Despite Increased Oversight, Challenges Remain in Ensuring High-Quality
Care and Resident Safety

Since 1998, GAO has issued numerous reports on nursing home quality and
safety that identified significant weaknesses in federal and state
oversight. Under contract with the Centers for Medicare & Medicaid
Services (CMS), states conduct annual nursing home inspections, known as
surveys, to assess compliance with federal quality and safety
requirements. States also investigate complaints filed by family members
or others in between annual surveys. When state surveys find serious
deficiencies, CMS may impose sanctions to encourage compliance with
federal requirements.

GAO was asked to assess CMS's progress since 1998 in addressing oversight
weaknesses. GAO

(1) reviewed the trends in nursing home quality from 1999 through January
2005, (2) evaluated the extent to which CMS's initiatives have addressed
survey and oversight problems identified by GAO and CMS, and (3)
identified key challenges to continued progress in ensuring resident
health and safety.

GAO reviewed federal data on the results of state nursing home surveys and
federal surveys assessing state performance; conducted additional analyses
in five states with large numbers of nursing homes; reviewed the status of
its prior recommendations; and identified key workforce and workload
issues confronting CMS and states.

CMS's nursing home survey data show a significant decline in the
proportion of nursing homes with serious quality problems since 1999, but
this trend masks two important and continuing issues: inconsistency in how
states conduct surveys and understatement of serious quality problems.
Inconsistency in states' surveys is demonstrated by wide interstate
variability in the proportion of homes found to have serious
deficiencies-for example, about 6 percent in one state and about 54
percent in another. Continued understatement of serious deficiencies is
shown by the increase in discrepancies between federal and state surveys
of the same homes from 2002 through 2004, despite an overall decline in
such discrepancies from October 1998 through December 2004. In five large
states that had a significant decline in serious deficiencies, federal
surveyors concluded that from 8 percent to 33 percent of the comparative
surveys identified serious deficiencies that state surveyors had missed.
This finding is consistent with earlier GAO work showing that state
surveyors missed serious care problems. These two issues underscore the
importance of CMS initiatives to improve the consistency and rigor of
nursing home surveys.

CMS has addressed many survey and oversight shortcomings, but it is still
developing or has not yet implemented several key initiatives,
particularly those intended to improve the consistency of the survey
process. Key steps CMS has taken include (1) revising the survey
methodology, (2) issuing states additional guidance to strengthen
complaint investigations, (3) implementing immediate sanctions for homes
cited for repeat serious violations, and (4) strengthening oversight by
conducting assessments of state survey activities. Some CMS initiatives,
however, either have shortcomings impairing their effectiveness or have
not effectively targeted problems GAO and CMS identified. For example, CMS
has not fully addressed issues with the accuracy and reliability of the
data underlying consumer information published on its Web site.

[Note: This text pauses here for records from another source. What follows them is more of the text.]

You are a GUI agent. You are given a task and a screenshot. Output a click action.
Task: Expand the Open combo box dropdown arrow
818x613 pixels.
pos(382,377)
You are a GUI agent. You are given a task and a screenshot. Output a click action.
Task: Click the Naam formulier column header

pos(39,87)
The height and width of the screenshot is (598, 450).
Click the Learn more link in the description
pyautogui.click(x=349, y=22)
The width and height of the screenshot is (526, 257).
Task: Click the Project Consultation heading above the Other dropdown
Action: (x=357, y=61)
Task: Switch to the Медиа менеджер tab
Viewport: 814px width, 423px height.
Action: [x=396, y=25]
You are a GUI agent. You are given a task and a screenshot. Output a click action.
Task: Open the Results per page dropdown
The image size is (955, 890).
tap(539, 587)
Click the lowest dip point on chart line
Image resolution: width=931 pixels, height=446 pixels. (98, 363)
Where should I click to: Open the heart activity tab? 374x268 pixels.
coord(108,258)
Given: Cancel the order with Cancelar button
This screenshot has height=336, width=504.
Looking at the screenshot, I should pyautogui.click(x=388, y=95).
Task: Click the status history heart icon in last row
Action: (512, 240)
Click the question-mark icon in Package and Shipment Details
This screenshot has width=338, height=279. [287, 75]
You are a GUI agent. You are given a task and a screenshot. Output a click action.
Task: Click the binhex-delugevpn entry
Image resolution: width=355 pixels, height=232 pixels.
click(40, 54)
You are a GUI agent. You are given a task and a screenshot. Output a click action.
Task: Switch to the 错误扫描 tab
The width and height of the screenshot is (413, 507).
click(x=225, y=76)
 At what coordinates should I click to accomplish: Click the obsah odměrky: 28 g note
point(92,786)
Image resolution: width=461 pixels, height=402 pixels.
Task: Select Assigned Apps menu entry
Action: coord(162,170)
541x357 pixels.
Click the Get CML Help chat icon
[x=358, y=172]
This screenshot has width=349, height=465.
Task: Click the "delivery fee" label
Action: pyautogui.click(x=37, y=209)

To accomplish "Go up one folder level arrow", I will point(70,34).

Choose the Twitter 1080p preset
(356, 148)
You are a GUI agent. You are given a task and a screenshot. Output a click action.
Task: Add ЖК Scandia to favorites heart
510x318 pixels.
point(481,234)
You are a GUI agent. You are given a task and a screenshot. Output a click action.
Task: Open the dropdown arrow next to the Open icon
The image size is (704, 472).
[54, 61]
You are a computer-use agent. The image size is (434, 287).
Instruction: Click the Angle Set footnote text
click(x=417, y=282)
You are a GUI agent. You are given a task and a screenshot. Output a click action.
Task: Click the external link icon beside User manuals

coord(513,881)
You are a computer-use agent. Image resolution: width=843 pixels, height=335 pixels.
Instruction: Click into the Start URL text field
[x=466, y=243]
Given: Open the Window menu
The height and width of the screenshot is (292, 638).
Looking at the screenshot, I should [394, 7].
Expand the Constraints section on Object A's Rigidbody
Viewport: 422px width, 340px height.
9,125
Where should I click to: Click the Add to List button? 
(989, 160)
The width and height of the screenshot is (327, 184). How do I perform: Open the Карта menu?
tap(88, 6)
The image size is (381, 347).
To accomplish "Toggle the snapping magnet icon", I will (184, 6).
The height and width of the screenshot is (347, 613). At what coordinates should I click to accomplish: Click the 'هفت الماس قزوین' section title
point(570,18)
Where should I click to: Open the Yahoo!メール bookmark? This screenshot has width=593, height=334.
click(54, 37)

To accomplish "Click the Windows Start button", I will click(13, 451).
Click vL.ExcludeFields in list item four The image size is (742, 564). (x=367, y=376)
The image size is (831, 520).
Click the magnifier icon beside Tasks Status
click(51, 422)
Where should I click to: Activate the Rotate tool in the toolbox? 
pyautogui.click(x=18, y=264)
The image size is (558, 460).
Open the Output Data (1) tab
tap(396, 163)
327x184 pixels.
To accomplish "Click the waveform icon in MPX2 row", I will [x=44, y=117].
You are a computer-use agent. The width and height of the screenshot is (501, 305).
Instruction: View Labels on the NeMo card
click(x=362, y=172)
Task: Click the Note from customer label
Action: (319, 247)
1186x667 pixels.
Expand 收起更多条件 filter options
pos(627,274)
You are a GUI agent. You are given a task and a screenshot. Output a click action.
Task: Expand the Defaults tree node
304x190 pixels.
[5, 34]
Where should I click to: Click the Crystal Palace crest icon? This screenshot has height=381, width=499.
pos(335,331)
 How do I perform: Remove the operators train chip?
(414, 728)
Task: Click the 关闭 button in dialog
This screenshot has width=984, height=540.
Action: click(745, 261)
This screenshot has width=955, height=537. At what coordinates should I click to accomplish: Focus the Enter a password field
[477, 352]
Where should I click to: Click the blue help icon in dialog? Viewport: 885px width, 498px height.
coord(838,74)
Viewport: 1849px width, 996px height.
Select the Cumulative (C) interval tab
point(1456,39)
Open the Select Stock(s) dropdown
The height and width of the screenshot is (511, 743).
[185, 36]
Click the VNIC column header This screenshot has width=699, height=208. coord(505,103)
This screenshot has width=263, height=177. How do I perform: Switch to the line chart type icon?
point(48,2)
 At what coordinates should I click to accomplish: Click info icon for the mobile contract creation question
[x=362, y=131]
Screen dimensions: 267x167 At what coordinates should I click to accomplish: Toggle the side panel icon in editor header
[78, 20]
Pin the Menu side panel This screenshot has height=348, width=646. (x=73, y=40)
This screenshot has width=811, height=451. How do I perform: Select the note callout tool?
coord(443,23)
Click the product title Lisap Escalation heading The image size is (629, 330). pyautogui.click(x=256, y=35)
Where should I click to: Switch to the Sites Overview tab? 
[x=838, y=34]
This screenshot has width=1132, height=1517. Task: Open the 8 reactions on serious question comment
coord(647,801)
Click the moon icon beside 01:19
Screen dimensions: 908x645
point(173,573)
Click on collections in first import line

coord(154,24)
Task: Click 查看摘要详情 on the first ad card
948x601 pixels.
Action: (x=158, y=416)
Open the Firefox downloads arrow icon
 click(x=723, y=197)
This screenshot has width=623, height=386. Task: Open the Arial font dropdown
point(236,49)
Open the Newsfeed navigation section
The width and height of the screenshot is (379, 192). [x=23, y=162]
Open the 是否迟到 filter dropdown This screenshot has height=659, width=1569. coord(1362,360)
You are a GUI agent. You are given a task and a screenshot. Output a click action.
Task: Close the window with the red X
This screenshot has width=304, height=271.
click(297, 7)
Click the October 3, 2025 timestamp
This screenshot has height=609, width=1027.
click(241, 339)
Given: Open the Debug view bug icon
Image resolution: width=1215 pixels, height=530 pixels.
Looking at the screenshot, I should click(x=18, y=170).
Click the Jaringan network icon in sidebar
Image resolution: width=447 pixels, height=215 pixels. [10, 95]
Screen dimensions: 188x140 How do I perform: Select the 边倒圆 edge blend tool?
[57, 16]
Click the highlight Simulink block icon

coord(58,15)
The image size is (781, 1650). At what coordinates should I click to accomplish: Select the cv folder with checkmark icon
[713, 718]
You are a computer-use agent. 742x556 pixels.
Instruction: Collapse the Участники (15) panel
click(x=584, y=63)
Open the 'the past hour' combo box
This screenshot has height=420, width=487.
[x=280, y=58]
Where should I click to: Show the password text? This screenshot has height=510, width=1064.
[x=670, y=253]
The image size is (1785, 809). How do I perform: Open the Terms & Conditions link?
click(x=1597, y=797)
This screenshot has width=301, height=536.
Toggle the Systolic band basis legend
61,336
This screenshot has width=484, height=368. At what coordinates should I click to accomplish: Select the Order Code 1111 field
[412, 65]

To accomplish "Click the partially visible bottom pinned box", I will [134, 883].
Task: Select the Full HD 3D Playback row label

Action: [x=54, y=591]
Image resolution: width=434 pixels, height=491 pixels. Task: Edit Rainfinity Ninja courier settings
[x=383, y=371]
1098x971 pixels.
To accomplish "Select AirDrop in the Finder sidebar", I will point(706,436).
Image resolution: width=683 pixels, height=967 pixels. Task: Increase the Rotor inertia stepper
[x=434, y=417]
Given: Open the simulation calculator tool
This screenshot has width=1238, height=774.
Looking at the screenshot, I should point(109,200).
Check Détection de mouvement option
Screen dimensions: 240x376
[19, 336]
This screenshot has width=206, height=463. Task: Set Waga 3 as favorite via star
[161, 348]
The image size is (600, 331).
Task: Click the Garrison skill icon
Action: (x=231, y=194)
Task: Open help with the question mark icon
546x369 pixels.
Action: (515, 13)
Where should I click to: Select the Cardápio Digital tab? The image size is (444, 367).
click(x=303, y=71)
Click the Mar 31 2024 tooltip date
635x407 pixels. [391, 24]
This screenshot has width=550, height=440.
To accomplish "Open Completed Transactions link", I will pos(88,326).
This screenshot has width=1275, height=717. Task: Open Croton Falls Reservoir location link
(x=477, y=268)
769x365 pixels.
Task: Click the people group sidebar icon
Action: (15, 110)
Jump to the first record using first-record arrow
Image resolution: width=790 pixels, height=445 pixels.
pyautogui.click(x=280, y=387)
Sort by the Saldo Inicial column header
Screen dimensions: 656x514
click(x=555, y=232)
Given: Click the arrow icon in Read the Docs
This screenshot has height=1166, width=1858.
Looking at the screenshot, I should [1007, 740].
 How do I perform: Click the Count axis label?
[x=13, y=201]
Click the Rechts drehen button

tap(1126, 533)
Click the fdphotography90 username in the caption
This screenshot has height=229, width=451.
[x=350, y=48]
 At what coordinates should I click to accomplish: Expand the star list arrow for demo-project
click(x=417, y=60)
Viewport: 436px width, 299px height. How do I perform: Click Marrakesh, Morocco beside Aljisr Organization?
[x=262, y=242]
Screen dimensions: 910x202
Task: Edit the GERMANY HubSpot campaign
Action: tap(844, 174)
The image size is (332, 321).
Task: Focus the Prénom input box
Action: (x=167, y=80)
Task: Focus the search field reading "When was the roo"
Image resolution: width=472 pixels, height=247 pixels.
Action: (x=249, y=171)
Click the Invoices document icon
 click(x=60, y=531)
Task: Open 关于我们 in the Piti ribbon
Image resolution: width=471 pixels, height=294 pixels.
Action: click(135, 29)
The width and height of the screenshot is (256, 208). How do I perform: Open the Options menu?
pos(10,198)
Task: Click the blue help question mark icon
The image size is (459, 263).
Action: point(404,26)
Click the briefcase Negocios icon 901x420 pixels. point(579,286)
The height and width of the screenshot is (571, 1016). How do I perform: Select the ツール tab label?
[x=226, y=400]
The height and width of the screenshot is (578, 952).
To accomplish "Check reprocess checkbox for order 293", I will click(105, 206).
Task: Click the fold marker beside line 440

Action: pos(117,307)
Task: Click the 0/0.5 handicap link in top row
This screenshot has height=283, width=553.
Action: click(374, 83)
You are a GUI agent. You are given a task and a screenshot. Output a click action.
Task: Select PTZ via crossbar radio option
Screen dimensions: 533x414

The key challenges CMS, states, and nursing homes face in their efforts to
further improve nursing home quality and safety include (1) the cost to
older homes to be retrofit with automatic sprinklers to help reduce the
loss of life in the event of a fire, (2) continuing problems with hiring
and retaining qualified surveyors, and (3) an expanded workload due to
increased oversight, identification of additional initiatives that compete
for staff and financial resources, and growth in the number of Medicare
and Medicaid providers. Despite CMS's increased nursing home oversight,
its continued attention and commitment are warranted in order to maintain
the momentum of its efforts to date and to better ensure high-quality care
and safety for nursing home residents.

CMS generally concurred with the report's findings. CMS noted several
areas of progress in nursing home quality and identified remaining
challenges to conducting nursing home survey and oversight activities.